The panels come in two weights/thicknesses.  
The lightweight would cost about $150 plus cross strips for the corrugations to fit into and support it.  From what I see on some blogs this material is too light and cracks very easily - to the point of being hard to handle without breaking it.
The heavy weight would cost about $350 plus cross strips.

The alternative is to replace what is there with the same poor stuff.  The cost of a 59 foot roll by 102 inches wide is about $40 plus tax.
This means I could re-cover the roof three times with one roll.  I think the walls will hold up a little longer than the roof as they don't get the sun beating on the as badly as the roof does.  

So - it looks like I buy the $40 roll - works out to about $15 per covering which is much more bearable than the expensive fiberglass panels.

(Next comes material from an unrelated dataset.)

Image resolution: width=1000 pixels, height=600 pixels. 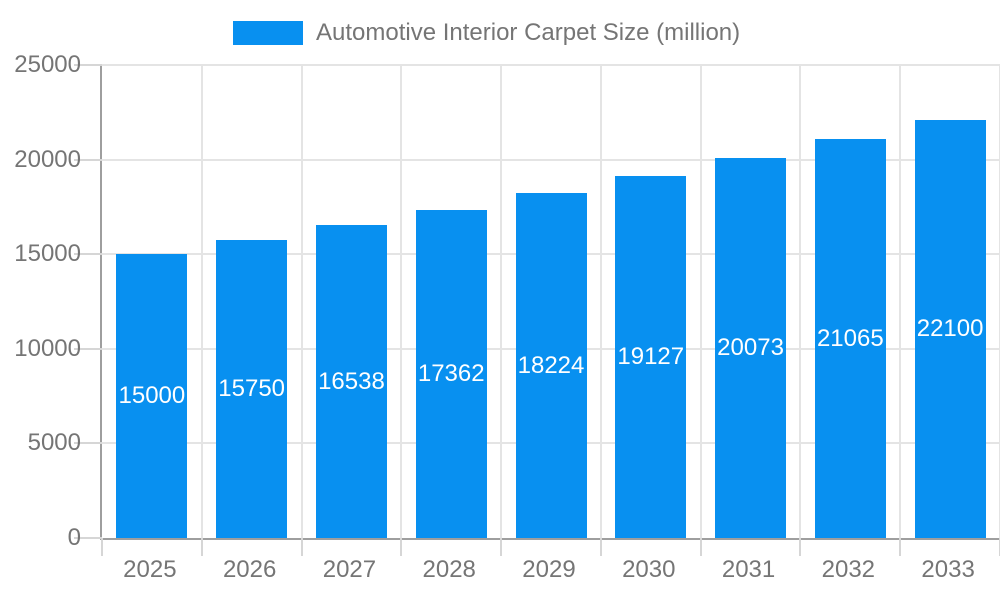 What do you see at coordinates (48, 254) in the screenshot?
I see `y-axis-tick-label: 15000` at bounding box center [48, 254].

Next I am going to have to do some research into the vapour barrier that is available to see if there is something out there somewhere that will last longer than 2 years.  It USED to last longer!!!

Could it be that the manufacturers like it to break down sooner so they can sell more?  NO NO NO!  The wouldn't do that would they?


Sunday 3 November 2013

HEAD LETTUCE Growing in Arizona fields


I have had a request for more information about lettuce.  When I did the last post about lettuce I said I would post information about head lettuce.  Well, I guess it is about time to "make good" my promise - or was it a threat?  In any case, I now offer some pictures and information about how they grow head lettuce in Arizona.  My pictures were taken in the Wellton, AZ area.
* * *

 If you can make it out the caption is "Massive field of head lettuce".
Actually, this is not a really big field.  Bigger ones are grown south of Yuma, they are 
visible from Highway 95 that runs to the Mexican border.

In the foreground is the remnants of harvested lettuce which will be plowed under.


Only the highest quality lettuce heads are bagged then boxed.
Lower quality heads are just put in boxes, not bagged first.
Very low quality heads or heads that are too large for marked are put in very large
containers (about 3' deep and 4' square)


Even in the heat the workers wear hats, scarves & long sleeve clothing to protect from
sunburn and possibly chemicals.

 Close-up view of the bagging station.  Loaded boxes go onto the trailer and when it is fully loaded the trailer is pulled from the field to the roadside where it will be taken by truck to a cooling station at the packing plant before being shipped all over the country & to Canada

 Lettuce quality is judged by many standards including size.  If there are many heads not quite large enough for market they field may be picked a second time a while later.  If the heads are too large for market (retail sales like grocery stores) then they will go into the large bins where they are washed & chopped up for bulk sales.  (perhaps your favourite salad bar?)



The cooling plant shown in the pictures above was in use in Wellton AZ when the pictures were taken but it was dismantled a few years ago and the trailer loads of lettuce are now trucked in to Yuma to be processed.  (A trip of about 30 miles)

I think that is enough about lettuce - I will try to post other crops soon.